There are several approaches corporations use to define their annual EHS audit schedule. Traditional approaches have included a fixed rotational approach and auditing target sites on a fixed timing schedule (i.e. once /3 years or once/5 years). This time-fixed approach requires companies to ‘right-size’ their audit resources based on the physical expanse of their operations. This approach can be demanding on resources and might not create value-added results. With ever-increasing demands on company resources, there is growing interest in a risk-based approach in selecting corporate sites to be audited. A risk based audit approach allows companies to understand the current risks and the effectiveness of the current in-place controls at their sites that are present the most risk. Additionally, a risk-based approach allows management to ‘target’ their resources to specific operations to assess and evaluate risk.

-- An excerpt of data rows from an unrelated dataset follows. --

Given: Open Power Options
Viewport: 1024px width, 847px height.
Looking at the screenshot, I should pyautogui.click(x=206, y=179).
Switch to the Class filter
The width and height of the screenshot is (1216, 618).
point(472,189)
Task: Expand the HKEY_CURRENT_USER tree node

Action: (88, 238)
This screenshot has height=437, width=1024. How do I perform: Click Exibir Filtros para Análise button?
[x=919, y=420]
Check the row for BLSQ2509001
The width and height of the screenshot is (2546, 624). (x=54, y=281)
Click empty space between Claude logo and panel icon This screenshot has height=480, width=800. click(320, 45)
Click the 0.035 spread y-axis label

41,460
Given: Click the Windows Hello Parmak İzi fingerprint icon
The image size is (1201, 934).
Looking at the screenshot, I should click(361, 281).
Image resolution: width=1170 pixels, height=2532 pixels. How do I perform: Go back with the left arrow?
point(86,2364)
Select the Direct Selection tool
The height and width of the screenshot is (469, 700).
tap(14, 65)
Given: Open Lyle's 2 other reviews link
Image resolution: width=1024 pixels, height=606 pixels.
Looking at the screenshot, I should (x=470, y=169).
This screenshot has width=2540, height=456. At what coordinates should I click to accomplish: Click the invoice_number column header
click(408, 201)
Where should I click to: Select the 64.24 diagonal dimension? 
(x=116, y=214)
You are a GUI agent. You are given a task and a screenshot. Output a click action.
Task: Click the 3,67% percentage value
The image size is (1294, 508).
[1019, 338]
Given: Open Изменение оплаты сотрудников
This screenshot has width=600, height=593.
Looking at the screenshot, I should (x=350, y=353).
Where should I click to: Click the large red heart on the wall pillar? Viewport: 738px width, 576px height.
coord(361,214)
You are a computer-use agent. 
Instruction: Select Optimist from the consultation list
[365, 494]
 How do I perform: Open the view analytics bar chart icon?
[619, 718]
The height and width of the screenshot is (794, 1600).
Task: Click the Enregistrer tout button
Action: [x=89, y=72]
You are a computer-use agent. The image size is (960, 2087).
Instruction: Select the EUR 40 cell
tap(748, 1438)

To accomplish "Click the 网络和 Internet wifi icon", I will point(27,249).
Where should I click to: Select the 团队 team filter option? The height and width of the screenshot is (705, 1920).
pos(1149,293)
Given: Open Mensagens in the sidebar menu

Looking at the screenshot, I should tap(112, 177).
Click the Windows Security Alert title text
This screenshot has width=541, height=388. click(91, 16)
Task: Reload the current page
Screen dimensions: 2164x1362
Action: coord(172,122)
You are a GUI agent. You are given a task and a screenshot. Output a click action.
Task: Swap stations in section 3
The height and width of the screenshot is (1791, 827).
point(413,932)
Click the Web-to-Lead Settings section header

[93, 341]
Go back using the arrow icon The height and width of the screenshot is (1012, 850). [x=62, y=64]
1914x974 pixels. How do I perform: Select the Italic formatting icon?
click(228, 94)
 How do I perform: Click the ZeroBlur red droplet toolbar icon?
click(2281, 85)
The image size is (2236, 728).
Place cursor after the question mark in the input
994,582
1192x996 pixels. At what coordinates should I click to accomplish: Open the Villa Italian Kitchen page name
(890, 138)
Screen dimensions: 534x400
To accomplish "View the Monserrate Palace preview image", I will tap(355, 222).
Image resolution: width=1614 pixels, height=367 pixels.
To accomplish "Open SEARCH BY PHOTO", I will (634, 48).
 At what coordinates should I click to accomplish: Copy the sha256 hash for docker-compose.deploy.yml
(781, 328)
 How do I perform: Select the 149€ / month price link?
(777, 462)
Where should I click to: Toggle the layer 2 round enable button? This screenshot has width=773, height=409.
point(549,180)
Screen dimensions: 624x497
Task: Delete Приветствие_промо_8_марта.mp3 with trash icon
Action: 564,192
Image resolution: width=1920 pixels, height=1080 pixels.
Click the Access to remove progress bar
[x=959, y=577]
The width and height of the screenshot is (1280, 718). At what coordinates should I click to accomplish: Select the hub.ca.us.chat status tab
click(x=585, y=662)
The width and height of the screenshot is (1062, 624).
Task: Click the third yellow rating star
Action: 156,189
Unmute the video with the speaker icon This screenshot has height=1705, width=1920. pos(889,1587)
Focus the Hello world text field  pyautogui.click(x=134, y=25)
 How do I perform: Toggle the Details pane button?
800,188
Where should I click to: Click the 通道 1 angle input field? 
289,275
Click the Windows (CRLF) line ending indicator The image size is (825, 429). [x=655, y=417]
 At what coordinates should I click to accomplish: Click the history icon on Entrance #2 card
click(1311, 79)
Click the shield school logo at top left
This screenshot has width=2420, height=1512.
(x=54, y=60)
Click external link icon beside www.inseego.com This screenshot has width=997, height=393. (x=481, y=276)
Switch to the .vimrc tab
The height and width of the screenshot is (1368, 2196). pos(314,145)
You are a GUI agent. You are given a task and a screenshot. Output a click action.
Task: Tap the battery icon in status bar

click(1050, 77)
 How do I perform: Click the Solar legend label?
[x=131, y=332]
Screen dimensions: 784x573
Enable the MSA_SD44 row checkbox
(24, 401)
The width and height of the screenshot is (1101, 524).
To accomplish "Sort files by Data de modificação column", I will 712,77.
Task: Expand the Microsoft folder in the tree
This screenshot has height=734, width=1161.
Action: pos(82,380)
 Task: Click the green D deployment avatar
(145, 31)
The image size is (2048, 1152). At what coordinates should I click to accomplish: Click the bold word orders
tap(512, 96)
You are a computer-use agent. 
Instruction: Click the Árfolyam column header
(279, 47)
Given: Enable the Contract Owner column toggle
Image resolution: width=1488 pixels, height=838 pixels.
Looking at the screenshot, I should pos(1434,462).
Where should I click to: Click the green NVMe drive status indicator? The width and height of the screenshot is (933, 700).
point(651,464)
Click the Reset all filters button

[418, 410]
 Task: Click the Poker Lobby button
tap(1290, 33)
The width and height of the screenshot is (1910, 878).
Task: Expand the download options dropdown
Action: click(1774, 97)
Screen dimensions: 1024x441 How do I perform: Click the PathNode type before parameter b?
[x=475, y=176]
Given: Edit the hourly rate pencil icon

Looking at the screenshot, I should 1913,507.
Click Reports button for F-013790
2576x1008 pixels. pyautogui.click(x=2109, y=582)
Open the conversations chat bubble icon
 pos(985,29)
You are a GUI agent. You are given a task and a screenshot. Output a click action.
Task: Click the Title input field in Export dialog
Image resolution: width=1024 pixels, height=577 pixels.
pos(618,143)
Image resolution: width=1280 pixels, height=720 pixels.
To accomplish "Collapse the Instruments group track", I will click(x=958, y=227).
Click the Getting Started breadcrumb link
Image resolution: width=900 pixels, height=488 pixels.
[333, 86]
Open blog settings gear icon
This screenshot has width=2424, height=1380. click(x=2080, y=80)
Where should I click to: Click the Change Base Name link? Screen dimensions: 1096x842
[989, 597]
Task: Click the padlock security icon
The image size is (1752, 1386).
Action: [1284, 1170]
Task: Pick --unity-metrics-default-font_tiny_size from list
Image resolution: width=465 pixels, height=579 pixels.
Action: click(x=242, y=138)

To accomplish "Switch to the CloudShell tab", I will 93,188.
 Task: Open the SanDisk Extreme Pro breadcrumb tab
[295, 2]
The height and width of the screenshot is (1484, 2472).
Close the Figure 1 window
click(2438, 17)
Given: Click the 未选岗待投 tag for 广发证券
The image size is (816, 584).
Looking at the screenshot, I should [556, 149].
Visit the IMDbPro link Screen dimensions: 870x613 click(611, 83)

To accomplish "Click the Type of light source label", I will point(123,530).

For a corporation with varied facility operations and processes, a fixed audit rotation schedule might not adequately reveal current risks or reveal them in a timely way. A physically large site, with complex processes, employing hundreds of employees and having multiple environmental permits, may present a significantly greater risk level when compared to a physically small site of twenty employees, with simple process and few environmental permits or impacts. The fixed rotation schedule would apply the same amount of resource (i.e. a 2 week audit once every 3 years) to both sites. When a corporation has tens or hundreds of sites around the world, or has operations that vary significantly site to site, auditing based on risk versus a fixed rotation audit schedule can be an effective way to successfully apply the company's EHS auditing resources in identifying and evaluating risk.

Over the last 5 years a corporate assessment team has developed a risked-based audit site-selection process. The process has been found effective in leading to assessment of sites that have presented EHS risk to the corporation. In addition, the risk based audit approach has created additional benefits including; creating an organizational focus on EHS risk versus strictly compliance, prioritizing efforts and resources based on risk, creating effective site self-assessments. This risk based focus approach has continued to improve sustainability and accountability. As sites and corporations continue to drive down injury incidents and rates a risk based approach defines where resources should be applied. It's important to remember that the absence of injury does not mean the absence of risk.